# WiThrottles on JMRI



## cabledawg (Nov 30, 2010)

Sean this is probably more of a question for you to answer, but for any techno geeks out there, I am trying to use my Andriod phone as a throttle for my setup. I downloaded the only app I can find to run throttles on my phone, and it is written for JMRI. I can advertise the WiThrottle "invitation" and my phone sees it, but when I select it, the phone says it cant connect because that port isnt connected. On the flip side, the computer doesnt see the phone, it only shows that the system is broadcasting the "invite". I know I've seen a youtube video about using the WiThrottle, but not one on how to set it up. ANy help is appreciated :thumbsup:


----------



## cabledawg (Nov 30, 2010)

OK, so I figured it out on my own, YEAH! :appl:

I had to go into my firewall settings and allow the program to run through. I dont leave my firewall open, so I'll manually open/close the ports when I want to run the WiThrottle. But it does work and my app lets me run two locos at the same time with all the function buttons. If I had more stuff on the Loconet like turnouts and whatnot, I'd be able to control those as well. This is a really cool thing to instantly add a wireless throttle without buying an actual wireless throttle. Thanks Digitrax and JMRI for allowing me to waste more time I dont have on something my wife will just roll her eyes at.


----------



## xrunner (Jul 29, 2011)

You're running your trains from your smartphone?

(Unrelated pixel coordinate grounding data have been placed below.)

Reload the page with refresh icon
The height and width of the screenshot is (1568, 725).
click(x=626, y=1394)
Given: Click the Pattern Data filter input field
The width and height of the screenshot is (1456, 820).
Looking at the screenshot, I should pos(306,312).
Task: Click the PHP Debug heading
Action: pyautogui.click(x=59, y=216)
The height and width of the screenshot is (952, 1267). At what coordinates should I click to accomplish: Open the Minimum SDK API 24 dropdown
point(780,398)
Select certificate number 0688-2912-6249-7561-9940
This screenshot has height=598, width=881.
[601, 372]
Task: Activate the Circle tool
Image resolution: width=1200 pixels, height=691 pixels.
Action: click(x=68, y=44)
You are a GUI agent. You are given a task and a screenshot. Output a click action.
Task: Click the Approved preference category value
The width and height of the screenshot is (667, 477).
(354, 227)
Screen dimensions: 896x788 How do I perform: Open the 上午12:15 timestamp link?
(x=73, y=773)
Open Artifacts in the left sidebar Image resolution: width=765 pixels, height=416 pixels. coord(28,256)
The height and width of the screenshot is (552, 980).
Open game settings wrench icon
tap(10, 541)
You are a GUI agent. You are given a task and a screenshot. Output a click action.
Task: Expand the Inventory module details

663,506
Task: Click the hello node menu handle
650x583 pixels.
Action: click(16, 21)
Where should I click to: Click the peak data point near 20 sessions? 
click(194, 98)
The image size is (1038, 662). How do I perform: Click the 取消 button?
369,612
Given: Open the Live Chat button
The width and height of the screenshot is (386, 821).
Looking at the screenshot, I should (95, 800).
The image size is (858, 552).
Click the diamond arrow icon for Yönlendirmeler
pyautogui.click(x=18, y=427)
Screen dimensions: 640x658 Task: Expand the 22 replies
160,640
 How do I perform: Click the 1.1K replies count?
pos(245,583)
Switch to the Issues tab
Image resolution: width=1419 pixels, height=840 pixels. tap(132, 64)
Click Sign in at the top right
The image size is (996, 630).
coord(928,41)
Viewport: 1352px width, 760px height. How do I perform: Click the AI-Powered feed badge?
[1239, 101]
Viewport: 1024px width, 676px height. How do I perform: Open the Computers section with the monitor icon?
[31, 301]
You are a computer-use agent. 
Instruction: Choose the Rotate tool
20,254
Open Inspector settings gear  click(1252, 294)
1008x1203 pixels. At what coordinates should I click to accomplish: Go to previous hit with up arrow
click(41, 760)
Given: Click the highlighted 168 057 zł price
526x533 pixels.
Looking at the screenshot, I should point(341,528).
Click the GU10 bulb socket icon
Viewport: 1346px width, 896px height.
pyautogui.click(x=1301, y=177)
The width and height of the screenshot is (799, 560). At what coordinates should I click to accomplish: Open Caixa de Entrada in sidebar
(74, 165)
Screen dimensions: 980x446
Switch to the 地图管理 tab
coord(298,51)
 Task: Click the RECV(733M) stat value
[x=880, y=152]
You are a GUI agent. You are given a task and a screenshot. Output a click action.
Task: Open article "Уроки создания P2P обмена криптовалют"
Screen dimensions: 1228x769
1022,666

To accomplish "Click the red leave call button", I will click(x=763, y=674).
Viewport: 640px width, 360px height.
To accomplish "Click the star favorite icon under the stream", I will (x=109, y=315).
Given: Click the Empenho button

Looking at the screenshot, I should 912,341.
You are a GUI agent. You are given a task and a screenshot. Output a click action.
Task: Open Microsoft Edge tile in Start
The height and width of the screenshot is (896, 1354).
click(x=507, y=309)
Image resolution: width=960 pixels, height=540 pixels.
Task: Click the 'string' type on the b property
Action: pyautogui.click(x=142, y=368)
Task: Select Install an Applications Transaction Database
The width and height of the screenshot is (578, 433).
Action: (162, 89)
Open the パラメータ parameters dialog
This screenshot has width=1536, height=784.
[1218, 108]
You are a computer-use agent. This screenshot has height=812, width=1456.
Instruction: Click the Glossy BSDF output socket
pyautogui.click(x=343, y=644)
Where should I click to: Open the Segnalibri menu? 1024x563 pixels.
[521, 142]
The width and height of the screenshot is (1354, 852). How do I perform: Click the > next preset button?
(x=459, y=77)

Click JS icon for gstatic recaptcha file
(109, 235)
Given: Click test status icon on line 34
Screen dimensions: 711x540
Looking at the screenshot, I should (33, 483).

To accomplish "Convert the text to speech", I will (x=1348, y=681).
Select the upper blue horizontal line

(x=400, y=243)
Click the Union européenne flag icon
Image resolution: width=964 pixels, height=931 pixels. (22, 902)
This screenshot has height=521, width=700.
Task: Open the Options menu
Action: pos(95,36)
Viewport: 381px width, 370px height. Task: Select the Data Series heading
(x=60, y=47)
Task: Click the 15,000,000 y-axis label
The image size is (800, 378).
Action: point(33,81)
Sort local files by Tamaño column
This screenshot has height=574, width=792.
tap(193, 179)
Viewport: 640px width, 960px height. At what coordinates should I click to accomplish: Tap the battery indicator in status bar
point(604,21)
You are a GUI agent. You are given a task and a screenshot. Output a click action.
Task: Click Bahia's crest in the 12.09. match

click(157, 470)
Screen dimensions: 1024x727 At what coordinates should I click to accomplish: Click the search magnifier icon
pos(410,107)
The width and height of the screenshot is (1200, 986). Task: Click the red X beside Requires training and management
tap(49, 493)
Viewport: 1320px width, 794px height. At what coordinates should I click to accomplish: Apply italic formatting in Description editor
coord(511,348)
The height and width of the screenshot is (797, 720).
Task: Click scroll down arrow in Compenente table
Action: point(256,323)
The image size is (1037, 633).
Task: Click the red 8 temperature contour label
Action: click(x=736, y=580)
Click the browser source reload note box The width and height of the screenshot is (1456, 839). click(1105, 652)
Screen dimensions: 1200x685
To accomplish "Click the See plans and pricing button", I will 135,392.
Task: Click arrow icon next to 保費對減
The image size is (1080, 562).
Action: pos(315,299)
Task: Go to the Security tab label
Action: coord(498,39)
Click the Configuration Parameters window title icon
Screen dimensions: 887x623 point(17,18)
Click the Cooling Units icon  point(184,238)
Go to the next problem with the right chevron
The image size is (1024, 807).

Right now I'm lucky my cats don't eat my locomotive.


----------



## cabledawg (Nov 30, 2010)

Yeah, I'm runnin them from my phone. Like I stated before, I saw it on a video and had to try it myself. Pretty neat, but the first version I saw was just for the Iphone and could be run from anywhere you had an internet connection. Mine is setup just on my wireless network here at the house. If I clear the line, I could run a train from my bedroom two floors up. Install a webcam on the JMRI computer and remote in, and I'd be able to see where the train was at. But that's just creepy and not alot of fun. I think. Creep my wife out when she's doing laundry and the train just "comes to life" by itself. SO if all my train stuff goes up for sale in the next couple weeks, its probably because she got tired of me messing with her.


----------



## NIMT (Jan 6, 2011)

I was just going to tell you to check the fire wall!
Great job :thumbsup:
Ain't tech stuff cool!
xrunner, Quit filling you train cars with cat food!....Oh wait that was raleets filling his with cat litter,...Whole different problem!


----------



## xrunner (Jul 29, 2011)

cabledawg said:


> SO if all my train stuff goes up for sale in the next couple weeks, its probably because she got tired of me messing with her.


You can't be serious.

You really mean you would give up your trains before you would give up your wife? What kind of priorities do you profess to hold?


----------



## cabledawg (Nov 30, 2010)

After 13 years of marriage, I have no priorities


----------



## NIMT (Jan 6, 2011)

My wife came in to this marriage with me having trains, she'll leave this marriage with me having trains!


----------



## cabledawg (Nov 30, 2010)

Mine came in when I had nothing, and if she leaves, I'll again have nothing


----------



## xrunner (Jul 29, 2011)

cabledawg said:


> ... and if she leaves, I'll again have nothing


I've heard it works that way.


----------



## cabledawg (Nov 30, 2010)

Sometime this week, I'll try to add a few screenshots on how to setup and use the WiThrottles with an android phone. The biggest thing is getting all the components together such as a computer with JMRI, a Digitrax system (for the Loconet), a Digitrax PR3, an Android phone (I think most touch screens are these days), and a wireless home network. THere may be other ways to do this, but I only know how mine works using the above listed equipment.


----------



## gunrunnerjohn (Nov 10, 2010)

What's that for cabledawg, so you can *Phone Home* commands for the trains?


----------



## tankist (Jun 11, 2009)

ain't this nice, huh? 
i still preffer my nce throttle though. but in a pinch having another controller for a friend for free is good. or for selecting routes.



> so you can Phone Home commands for the trains?


not really. it is limited by wifi range. but yes, he probably could run trains from his back yard.


----------



## gunrunnerjohn (Nov 10, 2010)

Anton, you missed my smileys.


----------